Download or read book The Inheritance of Rome written by Chris Wickham and published by Penguin UK. This book was released on 2009-01-29 with total page 527 pages. Available in PDF, EPUB and Kindle. Book excerpt: The idea that with the decline of the Roman Empire Europe entered into some immense ‘dark age’ has long been viewed as inadequate by many historians. How could a world still so profoundly shaped by Rome and which encompassed such remarkable societies as the Byzantine, Carolingian and Ottonian empires, be anything other than central to the development of European history? How could a world of so many peoples, whether expanding, moving or stable, of Goths, Franks, Vandals, Byzantines, Arabs, Anglo-Saxons, Vikings, whose genetic and linguistic inheritors we all are, not lie at the heart of how we understand ourselves? The Inheritance of Rome is a work of remarkable scope and ambition. Drawing on a wealth of new material, it is a book which will transform its many readers’ ideas about the crucible in which Europe would in the end be created.

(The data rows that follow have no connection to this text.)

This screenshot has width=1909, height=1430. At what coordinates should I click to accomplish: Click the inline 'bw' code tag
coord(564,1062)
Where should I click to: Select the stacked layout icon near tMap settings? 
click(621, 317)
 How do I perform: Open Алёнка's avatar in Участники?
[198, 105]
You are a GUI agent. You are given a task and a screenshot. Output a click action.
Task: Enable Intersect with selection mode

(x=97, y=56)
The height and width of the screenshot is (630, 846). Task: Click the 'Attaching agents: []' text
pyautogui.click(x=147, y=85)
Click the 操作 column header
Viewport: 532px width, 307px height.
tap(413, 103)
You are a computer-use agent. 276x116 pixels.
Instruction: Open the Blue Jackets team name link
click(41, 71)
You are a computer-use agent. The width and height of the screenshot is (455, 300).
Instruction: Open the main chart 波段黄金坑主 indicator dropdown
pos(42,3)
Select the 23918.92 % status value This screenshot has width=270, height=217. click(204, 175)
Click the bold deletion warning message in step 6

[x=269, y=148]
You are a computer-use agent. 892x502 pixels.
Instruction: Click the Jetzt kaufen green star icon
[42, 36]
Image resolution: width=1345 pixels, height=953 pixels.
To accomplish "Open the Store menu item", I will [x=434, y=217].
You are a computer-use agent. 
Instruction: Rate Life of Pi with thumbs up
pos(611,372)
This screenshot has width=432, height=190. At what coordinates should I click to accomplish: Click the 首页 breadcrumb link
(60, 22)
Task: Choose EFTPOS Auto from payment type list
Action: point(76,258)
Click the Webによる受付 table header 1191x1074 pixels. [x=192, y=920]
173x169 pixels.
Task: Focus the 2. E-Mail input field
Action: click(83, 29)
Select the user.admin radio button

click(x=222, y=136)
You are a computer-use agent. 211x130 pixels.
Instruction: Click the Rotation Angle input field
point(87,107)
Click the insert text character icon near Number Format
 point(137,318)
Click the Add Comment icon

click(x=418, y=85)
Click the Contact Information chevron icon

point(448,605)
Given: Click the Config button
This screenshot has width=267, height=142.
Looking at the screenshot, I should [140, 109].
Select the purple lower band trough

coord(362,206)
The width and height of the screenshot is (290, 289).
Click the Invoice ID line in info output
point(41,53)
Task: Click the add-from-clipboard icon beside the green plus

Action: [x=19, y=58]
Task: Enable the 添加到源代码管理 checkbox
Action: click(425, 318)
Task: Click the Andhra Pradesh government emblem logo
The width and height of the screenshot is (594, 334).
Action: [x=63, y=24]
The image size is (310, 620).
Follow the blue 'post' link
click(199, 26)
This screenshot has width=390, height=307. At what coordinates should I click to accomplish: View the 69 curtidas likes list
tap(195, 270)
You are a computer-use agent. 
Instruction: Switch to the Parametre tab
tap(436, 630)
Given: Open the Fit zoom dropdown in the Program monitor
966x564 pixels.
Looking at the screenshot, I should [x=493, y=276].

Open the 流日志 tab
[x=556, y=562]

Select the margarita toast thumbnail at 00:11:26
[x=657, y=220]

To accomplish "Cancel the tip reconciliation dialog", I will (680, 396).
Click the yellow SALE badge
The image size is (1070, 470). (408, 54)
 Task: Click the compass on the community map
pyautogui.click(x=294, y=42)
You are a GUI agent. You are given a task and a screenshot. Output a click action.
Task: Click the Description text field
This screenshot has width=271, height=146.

From the collapse of the Roman imperial system to the establishment of the new European dynastic states, perhaps this book’s most striking achievement is to make sense of an immensely long period of time, experienced by many generations of Europeans, and which, while it certainly included catastrophic invasions and turbulence, also contained long periods of continuity and achievement. From Ireland to Constantinople, from the Baltic to the Mediterranean, this is a genuinely Europe-wide history of a new kind, with something surprising or arresting on every page.

Lighthouse Point

Lighthouse Point
Author :
Publisher :
Total Pages : 198
Release :
ISBN-10 : UCSC:32106011354401
ISBN-13 :
Rating : 4/5 (01 Downloads)

Book Synopsis Lighthouse Point by : Frank A. Perry

Download or read book Lighthouse Point written by Frank A. Perry and published by . This book was released on 2002 with total page 198 pages. Available in PDF, EPUB and Kindle. Book excerpt:

Nobility and Analogous Traditional Elites in the Allocutions of Pius XII

Nobility and Analogous Traditional Elites in the Allocutions of Pius XII
Author :
Publisher : University Press of America
Total Pages : 588
Release :
ISBN-10 : UOM:39015034228471
ISBN-13 :
Rating : 4/5 (71 Downloads)

Book Synopsis Nobility and Analogous Traditional Elites in the Allocutions of Pius XII by : Plinio Corrêa de Oliveira

Download or read book Nobility and Analogous Traditional Elites in the Allocutions of Pius XII written by Plinio Corrêa de Oliveira and published by University Press of America. This book was released on 1993 with total page 588 pages. Available in PDF, EPUB and Kindle. Book excerpt: Explores the role of the nobility and analogous traditional elites in contemporary society.

Illuminating the Darkness

Illuminating the Darkness
Author :
Publisher : Ta-Ha Publishers
Total Pages : 179
Release :
ISBN-10 : 9781842001271
ISBN-13 : 1842001272
Rating : 4/5 (71 Downloads)

Book Synopsis Illuminating the Darkness by : Habeeb Akande

Download or read book Illuminating the Darkness written by Habeeb Akande and published by Ta-Ha Publishers. This book was released on 2012 with total page 179 pages. Available in PDF, EPUB and Kindle. Book excerpt: Illuminating the Darkness critically addresses the issue of racial discrimination and colour prejudice in religious history. Tackling common misconceptions, the author seeks to elevate the status of blacks and North Africans in Islam. The book is divided into two sections: Part l of the book explores the concept of race, 'blackness', slavery, interracial marriage and racism in Islam in the light of the Qur'an, Hadith and early historical sources. Part ll of the book consists of a compilation of short biographies of noble black and North African Muslim men and women in Islamic history including Prophets, Companions of the Prophet and more recent historical figures. Following in the tradition of revered scholars of Islam such as al-Jahiz, Ibn al-Jawzi and al-Suyuti who wrote about this topic, Illuminating the Darkness is structured according to a similar monographic arrangement.